— start DATA ROWS —

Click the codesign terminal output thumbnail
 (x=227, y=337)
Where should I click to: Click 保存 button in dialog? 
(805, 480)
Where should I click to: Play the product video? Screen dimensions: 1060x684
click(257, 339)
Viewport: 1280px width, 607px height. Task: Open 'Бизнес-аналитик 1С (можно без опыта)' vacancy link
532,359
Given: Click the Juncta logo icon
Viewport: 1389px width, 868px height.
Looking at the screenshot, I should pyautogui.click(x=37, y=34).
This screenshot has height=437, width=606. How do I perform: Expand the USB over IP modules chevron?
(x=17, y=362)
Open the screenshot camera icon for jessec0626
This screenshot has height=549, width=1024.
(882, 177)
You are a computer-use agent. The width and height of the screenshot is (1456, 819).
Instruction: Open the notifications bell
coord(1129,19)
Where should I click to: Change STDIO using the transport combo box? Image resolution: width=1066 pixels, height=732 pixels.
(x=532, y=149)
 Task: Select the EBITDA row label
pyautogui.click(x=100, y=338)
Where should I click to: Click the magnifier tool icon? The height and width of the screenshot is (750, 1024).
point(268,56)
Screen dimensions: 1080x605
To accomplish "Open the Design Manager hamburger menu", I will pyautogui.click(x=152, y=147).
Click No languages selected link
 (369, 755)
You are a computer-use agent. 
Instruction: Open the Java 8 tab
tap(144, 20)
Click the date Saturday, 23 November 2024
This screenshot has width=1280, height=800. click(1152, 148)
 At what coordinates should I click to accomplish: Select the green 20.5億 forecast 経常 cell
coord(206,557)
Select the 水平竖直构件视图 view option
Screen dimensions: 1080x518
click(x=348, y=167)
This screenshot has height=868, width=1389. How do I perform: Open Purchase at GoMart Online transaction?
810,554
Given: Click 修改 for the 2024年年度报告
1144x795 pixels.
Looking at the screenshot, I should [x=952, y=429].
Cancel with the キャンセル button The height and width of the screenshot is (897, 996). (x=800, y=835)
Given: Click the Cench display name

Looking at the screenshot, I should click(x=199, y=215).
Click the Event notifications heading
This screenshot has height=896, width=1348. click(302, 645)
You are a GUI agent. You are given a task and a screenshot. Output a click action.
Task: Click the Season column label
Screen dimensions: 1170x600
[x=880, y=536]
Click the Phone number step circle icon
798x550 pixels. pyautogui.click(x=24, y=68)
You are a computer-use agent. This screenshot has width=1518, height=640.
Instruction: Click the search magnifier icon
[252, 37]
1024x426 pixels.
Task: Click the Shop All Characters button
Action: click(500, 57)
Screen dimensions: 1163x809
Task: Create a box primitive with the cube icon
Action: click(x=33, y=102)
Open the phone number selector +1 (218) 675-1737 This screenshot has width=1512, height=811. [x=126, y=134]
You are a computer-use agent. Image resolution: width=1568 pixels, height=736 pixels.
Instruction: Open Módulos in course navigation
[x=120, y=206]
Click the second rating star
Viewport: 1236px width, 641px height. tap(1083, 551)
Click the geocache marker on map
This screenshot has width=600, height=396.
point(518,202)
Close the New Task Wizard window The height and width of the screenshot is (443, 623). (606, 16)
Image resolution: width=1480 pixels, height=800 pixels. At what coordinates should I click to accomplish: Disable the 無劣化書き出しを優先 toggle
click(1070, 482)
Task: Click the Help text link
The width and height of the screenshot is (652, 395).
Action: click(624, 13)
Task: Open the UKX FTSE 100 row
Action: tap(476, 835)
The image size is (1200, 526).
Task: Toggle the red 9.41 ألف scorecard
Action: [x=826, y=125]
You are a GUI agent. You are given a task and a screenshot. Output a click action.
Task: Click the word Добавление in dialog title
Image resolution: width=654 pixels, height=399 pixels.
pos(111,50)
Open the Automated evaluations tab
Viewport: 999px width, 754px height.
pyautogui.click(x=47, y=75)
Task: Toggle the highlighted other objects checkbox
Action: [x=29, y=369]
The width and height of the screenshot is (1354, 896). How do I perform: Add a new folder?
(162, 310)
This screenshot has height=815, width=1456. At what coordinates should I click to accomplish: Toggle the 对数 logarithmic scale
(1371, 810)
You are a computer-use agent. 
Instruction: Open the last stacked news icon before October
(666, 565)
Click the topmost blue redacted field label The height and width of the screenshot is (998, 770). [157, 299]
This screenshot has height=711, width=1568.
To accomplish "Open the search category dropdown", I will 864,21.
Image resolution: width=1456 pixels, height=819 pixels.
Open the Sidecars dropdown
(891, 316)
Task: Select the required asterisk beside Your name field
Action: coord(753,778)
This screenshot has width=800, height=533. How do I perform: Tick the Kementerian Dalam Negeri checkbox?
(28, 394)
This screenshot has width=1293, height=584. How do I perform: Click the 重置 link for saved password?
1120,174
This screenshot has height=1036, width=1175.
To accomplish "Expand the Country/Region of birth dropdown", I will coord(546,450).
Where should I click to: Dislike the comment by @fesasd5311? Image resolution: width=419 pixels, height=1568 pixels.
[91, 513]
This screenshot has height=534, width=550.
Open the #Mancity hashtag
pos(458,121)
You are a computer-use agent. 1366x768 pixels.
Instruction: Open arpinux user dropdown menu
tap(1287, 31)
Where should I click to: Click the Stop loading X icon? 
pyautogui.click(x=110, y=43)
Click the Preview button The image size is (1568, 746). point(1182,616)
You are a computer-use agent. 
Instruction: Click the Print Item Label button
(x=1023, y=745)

— end DATA ROWS —

• [GOAL]
Duplicate the records above, beginning with the line that contains "This screenshot has height=437, width=606." and continuing through the line that contains "point(268,56)", with both of those lines included.

• [WRITTEN SOLUTION]
This screenshot has height=437, width=606. How do I perform: Expand the USB over IP modules chevron?
(x=17, y=362)
Open the screenshot camera icon for jessec0626
This screenshot has height=549, width=1024.
(882, 177)
You are a computer-use agent. The width and height of the screenshot is (1456, 819).
Instruction: Open the notifications bell
coord(1129,19)
Where should I click to: Change STDIO using the transport combo box? Image resolution: width=1066 pixels, height=732 pixels.
(x=532, y=149)
 Task: Select the EBITDA row label
pyautogui.click(x=100, y=338)
Where should I click to: Click the magnifier tool icon? The height and width of the screenshot is (750, 1024).
point(268,56)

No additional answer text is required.